My agent read the novel and told me that those little pieces were what I should really be pursuing, so I took her advice, and I wrote the book relatively quickly after that. The ease that came in writing the second book—what became What We Lose—it was almost like I couldn't stop the story from coming out. That was how I knew, for certain, that I was onto something.

GR: What writers are you influenced by, and how do those influences show themselves within What We Lose?

ZC: Toni Morrison's more experimental impulses really inspire me, present in works like The Bluest Eye and Beloved. Maggie Nelson's fragmentation and incorporation of theory into her works. Jean Toomer's collage of styles. Claudia Rankine's candor.

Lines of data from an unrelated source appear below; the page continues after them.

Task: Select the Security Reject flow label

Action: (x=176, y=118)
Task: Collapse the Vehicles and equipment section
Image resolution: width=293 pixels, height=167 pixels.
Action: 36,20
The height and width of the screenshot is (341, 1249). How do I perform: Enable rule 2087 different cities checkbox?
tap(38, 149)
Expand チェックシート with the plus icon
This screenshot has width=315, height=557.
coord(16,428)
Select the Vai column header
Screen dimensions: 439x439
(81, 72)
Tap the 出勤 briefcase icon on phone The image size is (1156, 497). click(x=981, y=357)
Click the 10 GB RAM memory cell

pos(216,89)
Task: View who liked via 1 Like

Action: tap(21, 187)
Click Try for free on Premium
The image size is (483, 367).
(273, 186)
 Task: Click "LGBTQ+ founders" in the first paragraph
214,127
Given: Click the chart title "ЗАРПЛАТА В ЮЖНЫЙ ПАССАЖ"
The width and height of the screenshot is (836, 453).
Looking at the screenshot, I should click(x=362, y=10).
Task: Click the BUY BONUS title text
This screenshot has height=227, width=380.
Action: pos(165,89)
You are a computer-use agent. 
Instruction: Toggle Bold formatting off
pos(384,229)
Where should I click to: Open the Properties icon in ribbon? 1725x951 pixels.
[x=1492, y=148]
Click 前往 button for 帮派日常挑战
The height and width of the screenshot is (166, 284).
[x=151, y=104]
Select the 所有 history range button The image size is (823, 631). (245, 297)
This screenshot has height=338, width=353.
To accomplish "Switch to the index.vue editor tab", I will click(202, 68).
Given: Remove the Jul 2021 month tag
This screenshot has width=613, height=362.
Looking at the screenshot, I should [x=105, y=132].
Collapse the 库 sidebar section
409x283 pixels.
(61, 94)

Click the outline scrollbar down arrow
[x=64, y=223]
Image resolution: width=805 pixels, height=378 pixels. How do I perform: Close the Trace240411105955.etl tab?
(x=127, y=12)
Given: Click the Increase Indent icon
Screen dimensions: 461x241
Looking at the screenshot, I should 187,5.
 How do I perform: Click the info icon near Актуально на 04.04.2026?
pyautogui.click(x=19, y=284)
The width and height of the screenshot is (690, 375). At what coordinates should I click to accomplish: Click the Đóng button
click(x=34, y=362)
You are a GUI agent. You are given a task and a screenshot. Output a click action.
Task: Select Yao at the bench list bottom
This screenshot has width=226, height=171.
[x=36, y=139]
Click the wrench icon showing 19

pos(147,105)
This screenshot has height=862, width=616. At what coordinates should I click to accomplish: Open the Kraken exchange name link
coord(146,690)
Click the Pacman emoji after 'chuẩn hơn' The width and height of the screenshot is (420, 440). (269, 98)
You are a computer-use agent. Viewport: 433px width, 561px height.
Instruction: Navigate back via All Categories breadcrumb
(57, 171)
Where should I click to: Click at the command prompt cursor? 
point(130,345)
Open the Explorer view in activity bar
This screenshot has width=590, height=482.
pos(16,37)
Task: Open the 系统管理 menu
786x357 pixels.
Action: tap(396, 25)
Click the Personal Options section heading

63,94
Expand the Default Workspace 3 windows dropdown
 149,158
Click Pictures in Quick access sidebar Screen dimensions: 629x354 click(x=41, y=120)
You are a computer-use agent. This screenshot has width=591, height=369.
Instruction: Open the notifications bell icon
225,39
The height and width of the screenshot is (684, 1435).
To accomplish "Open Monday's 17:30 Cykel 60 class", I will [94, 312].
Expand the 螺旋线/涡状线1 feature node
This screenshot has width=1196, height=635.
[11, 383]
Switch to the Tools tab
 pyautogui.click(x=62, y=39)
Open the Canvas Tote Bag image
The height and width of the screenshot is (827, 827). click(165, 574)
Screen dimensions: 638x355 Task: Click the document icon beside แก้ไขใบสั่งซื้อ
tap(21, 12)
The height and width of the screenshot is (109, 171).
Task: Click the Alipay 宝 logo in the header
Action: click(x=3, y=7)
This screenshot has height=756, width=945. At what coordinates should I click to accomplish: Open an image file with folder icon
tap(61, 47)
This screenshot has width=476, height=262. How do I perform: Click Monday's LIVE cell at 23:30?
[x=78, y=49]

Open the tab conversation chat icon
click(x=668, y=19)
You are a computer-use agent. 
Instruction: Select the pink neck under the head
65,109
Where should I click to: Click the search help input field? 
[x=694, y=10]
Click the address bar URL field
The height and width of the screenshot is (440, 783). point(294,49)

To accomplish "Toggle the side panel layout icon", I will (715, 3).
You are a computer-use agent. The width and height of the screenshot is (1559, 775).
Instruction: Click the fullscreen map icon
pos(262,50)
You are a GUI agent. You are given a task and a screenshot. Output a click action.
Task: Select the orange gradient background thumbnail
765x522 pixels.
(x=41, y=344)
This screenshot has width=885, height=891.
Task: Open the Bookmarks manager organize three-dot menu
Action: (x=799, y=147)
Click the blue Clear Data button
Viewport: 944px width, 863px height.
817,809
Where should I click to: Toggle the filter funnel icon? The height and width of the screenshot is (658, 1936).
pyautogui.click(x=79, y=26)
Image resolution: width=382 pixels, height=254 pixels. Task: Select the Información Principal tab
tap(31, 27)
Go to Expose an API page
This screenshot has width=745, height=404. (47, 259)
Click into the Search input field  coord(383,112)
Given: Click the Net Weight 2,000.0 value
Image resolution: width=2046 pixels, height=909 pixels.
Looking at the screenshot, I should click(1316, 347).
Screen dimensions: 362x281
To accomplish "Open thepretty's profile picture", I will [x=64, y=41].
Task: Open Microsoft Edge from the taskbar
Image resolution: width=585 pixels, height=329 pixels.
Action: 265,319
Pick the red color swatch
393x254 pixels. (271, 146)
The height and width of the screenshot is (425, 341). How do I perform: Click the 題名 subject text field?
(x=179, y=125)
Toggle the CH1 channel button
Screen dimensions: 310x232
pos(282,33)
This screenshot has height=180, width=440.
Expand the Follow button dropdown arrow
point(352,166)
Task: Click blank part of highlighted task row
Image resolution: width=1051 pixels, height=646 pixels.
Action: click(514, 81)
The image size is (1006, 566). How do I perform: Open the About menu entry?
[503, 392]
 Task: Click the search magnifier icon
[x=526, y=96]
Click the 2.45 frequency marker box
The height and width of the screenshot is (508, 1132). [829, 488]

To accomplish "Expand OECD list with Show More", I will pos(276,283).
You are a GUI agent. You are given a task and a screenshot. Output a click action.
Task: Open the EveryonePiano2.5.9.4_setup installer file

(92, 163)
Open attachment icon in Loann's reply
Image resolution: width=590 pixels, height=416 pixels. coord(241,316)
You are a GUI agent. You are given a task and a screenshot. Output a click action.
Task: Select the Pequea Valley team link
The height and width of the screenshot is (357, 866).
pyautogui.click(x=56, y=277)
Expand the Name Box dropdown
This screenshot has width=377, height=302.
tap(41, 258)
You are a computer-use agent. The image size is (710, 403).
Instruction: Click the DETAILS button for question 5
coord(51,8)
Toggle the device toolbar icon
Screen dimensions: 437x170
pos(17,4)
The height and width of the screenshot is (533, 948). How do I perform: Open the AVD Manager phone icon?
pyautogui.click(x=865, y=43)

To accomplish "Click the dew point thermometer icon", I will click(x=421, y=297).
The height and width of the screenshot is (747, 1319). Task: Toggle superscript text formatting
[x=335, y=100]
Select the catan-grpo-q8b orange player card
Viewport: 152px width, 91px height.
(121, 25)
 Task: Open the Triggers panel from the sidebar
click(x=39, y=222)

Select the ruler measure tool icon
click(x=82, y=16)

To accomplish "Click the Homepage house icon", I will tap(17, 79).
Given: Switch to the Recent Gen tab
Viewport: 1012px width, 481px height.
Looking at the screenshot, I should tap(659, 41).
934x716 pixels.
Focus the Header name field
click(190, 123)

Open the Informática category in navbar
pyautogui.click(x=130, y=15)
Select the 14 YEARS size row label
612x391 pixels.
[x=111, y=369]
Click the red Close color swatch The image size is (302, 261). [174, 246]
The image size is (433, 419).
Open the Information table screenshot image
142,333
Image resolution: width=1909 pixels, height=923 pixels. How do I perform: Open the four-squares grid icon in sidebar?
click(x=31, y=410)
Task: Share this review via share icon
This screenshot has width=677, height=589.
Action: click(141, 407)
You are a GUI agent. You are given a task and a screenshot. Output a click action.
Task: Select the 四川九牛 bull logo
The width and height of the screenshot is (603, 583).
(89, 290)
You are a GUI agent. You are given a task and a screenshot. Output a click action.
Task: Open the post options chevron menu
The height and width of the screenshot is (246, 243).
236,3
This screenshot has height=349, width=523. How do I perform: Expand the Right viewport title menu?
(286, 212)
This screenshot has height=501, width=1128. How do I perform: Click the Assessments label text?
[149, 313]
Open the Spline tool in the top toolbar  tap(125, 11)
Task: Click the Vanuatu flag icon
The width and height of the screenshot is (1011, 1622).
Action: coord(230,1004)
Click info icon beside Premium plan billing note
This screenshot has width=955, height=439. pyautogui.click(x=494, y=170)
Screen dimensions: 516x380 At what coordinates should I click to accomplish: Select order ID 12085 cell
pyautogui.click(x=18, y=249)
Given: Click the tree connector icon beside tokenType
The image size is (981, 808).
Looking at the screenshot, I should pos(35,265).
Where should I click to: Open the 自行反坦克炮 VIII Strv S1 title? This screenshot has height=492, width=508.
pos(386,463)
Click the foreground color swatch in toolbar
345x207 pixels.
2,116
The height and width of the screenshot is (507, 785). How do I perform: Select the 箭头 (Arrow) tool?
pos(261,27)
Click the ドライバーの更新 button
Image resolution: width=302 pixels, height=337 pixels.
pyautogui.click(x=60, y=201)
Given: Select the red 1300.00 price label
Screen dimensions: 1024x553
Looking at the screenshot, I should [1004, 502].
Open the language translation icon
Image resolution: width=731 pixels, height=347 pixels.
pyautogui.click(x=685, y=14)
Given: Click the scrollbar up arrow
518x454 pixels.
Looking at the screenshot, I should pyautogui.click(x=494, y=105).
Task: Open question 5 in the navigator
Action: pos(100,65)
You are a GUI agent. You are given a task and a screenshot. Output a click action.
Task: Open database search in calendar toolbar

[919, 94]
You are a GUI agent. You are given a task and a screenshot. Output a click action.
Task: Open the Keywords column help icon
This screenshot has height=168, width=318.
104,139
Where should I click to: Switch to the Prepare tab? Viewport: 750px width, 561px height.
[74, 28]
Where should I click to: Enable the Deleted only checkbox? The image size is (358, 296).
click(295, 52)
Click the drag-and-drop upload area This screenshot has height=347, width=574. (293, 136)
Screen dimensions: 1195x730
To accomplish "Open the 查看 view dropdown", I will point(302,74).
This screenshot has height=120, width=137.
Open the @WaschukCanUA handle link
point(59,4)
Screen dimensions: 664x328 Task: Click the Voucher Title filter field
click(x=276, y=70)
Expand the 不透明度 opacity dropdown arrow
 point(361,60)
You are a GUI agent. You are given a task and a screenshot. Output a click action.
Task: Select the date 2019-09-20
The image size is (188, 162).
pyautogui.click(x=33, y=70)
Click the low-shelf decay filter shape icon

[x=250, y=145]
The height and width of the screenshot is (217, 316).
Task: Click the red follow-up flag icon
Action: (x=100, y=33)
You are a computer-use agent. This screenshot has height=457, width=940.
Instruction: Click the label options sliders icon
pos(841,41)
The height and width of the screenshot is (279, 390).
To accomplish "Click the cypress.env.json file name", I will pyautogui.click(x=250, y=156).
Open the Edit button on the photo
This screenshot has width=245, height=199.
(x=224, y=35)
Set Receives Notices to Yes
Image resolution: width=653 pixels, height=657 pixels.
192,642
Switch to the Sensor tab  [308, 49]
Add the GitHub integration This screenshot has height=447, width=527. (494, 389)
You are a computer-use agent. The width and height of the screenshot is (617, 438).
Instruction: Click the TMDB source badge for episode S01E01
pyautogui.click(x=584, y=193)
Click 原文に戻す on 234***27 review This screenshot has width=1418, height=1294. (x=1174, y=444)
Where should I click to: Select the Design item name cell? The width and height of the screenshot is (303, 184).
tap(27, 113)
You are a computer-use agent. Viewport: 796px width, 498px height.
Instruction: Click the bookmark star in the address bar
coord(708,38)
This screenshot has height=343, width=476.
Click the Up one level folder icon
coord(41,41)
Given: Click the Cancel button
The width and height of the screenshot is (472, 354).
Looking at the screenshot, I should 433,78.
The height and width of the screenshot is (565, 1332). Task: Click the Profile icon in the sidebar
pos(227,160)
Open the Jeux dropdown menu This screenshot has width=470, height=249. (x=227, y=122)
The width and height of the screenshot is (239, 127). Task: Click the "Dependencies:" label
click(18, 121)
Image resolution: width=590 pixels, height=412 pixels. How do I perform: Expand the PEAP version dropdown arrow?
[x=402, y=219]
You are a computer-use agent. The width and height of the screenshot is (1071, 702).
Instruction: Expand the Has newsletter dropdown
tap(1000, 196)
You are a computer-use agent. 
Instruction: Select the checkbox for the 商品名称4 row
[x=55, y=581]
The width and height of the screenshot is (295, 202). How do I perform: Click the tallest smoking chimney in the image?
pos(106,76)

Karl Ove Knausgaard's auto fiction. The writings of great feminist thinkers: Audre Lorde, Adrienne Rich, and Angela Davis helped me figure out the narrative of Thandi's motherhood, which I have no experience with whatsoever. I'm one of those people who can't keep a cactus alive.

GR: What are you currently reading, and what books are you recommending to your friends?

ZC: The three at the top of my list are Jennifer Nansubuga Makumbi's Kintu, Danzy Senna's New People (her first novel since the groundbreaking Caucasia), and Lesley Nneka Arimah's What It Means when a Man Falls from the Sky. I don't think it's too premature to recommend them, so read them!

Read more of our exclusive author interviews on our Voice page.




Comments Showing 1-2 of 2 (2 new)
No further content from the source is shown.